I wrote another utility function for this second approach:

public static String LaunchExternalExecutable(String executablePath, String arguments)
{
            if (String.IsNullOrWhiteSpace(executablePath) == true)
            {
                String errorMessage = String.Format(" Path is not valid. 
                LaunchExternalExecutable called with invalid argument executablePath was empty.");
                Logger.Instance.WriteError(errorMessage);
                throw new ArgumentNullException(errorMessage);
            }

            String processOutput = "";

            ProcessStartInfo startInfo = new ProcessStartInfo()
            {
                CreateNoWindow = false,
                UseShellExecute = false,
                FileName = executablePath,
                WindowStyle = ProcessWindowStyle.Hidden,
                Arguments = arguments,
                RedirectStandardOutput = true
            };

            try
            {
               using (Process exeProcess = Process.Start(startInfo))
               {
                   processOutput = exeProcess.StandardOutput.ReadToEnd();
               }
            }
            catch (SystemException exception)
            {
                String errorMessage = String.Format("LaunchExternalExecutable - 
                Device Failed to launch a tool with 
                executable path {0}. {1}", executablePath, exception.ToString());
                Logger.Instance.WriteError(errorMessage);
                throw new Exception(errorMessage);
            }

            //Strip off extra characters - spaces, carriage returns, end of line etc
            processOutput = processOutput.Trim();
            processOutput = processOutput.TrimEnd(System.Environment.NewLine.ToCharArray());

            //Without this next change any text that contains
            //{X} will crash the String.Format inside the logger
            processOutput = processOutput.Replace('{', '[');
            processOutput = processOutput.Replace('}', ']');

            Logger.Instance.WriteInfo("LaunchExternalExecutable called. 
            Output from tool : " + processOutput, "");
            return processOutput;
}

Notice the way I strip off bad characters at the end. XML sometimes has characters that blow up the log4net writing functions, so I take them off before writing to the log.

Also notice I have a TargetException defined in my code, you can use your own or none at all, just re-throw if you want.

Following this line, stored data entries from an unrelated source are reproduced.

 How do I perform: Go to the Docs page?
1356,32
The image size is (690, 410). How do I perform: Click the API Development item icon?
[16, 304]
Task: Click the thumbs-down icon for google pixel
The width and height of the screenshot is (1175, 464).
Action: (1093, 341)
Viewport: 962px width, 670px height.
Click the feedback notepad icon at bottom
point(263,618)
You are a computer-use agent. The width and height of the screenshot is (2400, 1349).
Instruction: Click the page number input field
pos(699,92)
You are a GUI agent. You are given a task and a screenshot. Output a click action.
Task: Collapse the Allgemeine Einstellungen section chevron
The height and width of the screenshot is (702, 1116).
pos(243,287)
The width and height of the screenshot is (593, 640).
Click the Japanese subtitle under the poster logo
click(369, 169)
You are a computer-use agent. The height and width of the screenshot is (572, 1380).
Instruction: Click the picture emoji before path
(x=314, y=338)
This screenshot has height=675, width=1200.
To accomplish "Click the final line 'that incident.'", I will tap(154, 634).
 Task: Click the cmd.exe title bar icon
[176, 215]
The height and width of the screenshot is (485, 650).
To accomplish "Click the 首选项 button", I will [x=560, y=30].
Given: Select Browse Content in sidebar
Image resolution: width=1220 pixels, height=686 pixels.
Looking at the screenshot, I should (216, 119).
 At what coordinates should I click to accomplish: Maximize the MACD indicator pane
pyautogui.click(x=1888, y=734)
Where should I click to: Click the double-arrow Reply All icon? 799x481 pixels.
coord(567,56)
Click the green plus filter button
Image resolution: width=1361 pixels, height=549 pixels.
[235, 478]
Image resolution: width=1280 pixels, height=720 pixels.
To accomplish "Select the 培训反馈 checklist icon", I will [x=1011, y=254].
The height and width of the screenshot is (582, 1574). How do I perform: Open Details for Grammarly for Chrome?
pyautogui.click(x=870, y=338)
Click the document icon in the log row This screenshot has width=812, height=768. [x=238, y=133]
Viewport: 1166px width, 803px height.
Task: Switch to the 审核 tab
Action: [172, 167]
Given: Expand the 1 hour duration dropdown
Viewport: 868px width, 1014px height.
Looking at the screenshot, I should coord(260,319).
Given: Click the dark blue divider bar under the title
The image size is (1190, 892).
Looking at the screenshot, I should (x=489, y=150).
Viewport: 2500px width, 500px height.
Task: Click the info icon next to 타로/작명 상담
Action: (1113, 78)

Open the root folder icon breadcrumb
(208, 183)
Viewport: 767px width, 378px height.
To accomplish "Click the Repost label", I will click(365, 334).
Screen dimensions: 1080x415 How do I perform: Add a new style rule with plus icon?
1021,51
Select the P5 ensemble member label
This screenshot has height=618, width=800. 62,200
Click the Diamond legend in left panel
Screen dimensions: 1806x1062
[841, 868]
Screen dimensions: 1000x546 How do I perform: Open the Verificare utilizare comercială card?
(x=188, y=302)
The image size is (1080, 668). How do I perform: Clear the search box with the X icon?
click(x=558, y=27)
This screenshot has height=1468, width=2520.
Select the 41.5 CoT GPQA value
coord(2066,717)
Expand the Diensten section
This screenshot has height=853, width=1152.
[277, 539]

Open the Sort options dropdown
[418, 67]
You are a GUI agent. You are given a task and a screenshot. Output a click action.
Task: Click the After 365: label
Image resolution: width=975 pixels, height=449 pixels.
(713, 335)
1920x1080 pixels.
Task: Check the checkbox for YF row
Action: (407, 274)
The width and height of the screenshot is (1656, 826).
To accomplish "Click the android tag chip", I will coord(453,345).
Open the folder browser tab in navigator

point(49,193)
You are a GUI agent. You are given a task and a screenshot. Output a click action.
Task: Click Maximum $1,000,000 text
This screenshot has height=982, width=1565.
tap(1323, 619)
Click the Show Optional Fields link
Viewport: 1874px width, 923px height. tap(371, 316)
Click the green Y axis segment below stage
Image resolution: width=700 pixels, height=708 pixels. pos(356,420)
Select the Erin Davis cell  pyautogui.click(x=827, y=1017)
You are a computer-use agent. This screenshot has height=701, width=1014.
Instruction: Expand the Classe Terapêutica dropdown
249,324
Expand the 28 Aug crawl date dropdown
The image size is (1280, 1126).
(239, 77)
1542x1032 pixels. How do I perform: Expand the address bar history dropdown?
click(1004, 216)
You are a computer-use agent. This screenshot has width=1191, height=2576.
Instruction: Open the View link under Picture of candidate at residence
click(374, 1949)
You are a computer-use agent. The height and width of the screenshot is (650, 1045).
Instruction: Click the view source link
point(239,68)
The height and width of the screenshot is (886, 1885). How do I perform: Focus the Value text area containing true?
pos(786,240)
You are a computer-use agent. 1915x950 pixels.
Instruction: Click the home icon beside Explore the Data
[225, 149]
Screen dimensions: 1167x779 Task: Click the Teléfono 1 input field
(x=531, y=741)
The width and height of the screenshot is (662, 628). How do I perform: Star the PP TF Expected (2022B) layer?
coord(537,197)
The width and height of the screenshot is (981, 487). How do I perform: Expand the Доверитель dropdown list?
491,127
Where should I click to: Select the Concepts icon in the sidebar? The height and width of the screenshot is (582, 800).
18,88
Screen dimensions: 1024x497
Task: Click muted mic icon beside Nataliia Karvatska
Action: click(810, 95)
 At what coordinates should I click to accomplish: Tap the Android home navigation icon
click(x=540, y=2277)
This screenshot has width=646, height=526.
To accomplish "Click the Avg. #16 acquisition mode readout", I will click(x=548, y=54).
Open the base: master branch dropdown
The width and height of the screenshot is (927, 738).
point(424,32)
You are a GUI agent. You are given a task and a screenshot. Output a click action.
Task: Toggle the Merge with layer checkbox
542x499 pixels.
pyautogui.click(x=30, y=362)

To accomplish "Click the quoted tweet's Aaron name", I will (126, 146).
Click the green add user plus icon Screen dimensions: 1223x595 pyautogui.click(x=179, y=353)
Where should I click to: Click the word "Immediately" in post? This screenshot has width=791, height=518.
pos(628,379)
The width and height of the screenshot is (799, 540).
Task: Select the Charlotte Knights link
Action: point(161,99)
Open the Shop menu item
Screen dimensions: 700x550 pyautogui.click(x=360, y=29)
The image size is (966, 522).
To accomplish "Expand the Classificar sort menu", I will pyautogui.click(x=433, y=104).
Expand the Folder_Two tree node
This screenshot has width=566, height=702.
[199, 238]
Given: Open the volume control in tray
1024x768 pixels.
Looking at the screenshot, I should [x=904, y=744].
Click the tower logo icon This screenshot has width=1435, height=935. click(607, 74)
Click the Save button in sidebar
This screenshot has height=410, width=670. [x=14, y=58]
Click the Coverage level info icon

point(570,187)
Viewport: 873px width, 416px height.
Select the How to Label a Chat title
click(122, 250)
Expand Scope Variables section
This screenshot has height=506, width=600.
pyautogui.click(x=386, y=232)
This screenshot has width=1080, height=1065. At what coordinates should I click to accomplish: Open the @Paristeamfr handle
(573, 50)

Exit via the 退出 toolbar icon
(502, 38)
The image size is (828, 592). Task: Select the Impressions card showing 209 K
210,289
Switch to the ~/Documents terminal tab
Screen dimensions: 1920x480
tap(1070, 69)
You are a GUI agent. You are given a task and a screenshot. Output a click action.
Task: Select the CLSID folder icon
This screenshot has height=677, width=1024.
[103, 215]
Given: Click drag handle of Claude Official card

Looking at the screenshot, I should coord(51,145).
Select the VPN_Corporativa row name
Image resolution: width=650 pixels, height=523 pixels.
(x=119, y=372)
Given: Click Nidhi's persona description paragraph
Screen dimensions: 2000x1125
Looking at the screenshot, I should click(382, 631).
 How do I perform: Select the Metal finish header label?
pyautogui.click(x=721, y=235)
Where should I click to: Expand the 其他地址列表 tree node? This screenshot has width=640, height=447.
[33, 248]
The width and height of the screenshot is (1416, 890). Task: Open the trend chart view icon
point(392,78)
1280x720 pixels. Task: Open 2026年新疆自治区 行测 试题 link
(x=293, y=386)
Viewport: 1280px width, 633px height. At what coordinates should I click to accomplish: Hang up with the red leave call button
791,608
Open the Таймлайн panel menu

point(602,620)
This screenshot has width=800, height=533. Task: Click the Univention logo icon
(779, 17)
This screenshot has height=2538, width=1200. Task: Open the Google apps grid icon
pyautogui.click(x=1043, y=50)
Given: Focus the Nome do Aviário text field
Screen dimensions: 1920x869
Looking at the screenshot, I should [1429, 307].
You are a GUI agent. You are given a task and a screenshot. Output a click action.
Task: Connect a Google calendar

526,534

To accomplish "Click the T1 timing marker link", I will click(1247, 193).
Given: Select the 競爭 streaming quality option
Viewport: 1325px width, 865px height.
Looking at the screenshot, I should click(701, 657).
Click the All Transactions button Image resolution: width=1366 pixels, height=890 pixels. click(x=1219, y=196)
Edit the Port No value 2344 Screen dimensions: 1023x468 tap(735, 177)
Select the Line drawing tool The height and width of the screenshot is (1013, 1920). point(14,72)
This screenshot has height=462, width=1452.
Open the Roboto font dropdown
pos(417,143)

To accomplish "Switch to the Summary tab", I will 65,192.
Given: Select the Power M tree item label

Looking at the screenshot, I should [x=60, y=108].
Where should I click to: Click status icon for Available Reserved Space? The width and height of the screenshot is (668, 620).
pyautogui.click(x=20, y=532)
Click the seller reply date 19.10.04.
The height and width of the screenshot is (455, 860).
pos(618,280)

For a list of useful commands to pass in to this function, see my other paper:

• http://www.codeproject.com/Reference/1041503/ADB-Common-Commands-Android-Debug-Bridge

ExecuteShellCommand

If we want to get back lots of lines from a command on the device, we can use the ExecuteShellCommand on the Device class. First, we need to set up a class to capture the lines of output. Here is an example:

public class AndroidMultiLineReceiver : MultiLineReceiver
{
        public List<string> Lines {get; set;}

        public AndroidMultiLineReceiver()
        {
            Lines = new List<String>();
        }

        protected override void ProcessNewLines(string[] lines)
        {
            foreach (var line in lines)
                Lines.Add(line);
        }
}

With this class, we can now call the function, here is an example to list and output all files:

public void ListRootAndPrintOut(string fileName)
{
     Device android = AndroidUtilities.ADBConnectedAndroidDevice(m_hostIdentifier);
     var receiver = new AndroidMultiLineReceiver();
     android.ExecuteShellCommand("ls", receiver, 3000);

     foreach(var line in receiver.Lines)
     {
         System.Diagnostics.Debug.WriteLine("Marcus - " + line);    
     }
}

And so from here, we can also call any shell commands we want.

Conclusion

Quamotion has provided a great open source C# wrapper for ADB. There should be enough in this paper for you to be able to see what kind of things are possible with Android devices from a C# app on Windows.

I hope you found this useful, or in the least, slightly interesting! Happy programming.

Thanks

Many thanks to Quamotion for providing a free, open source ADB wrapper, and special thanks to Frederik Carlier from Quamotion for all his help and guidance.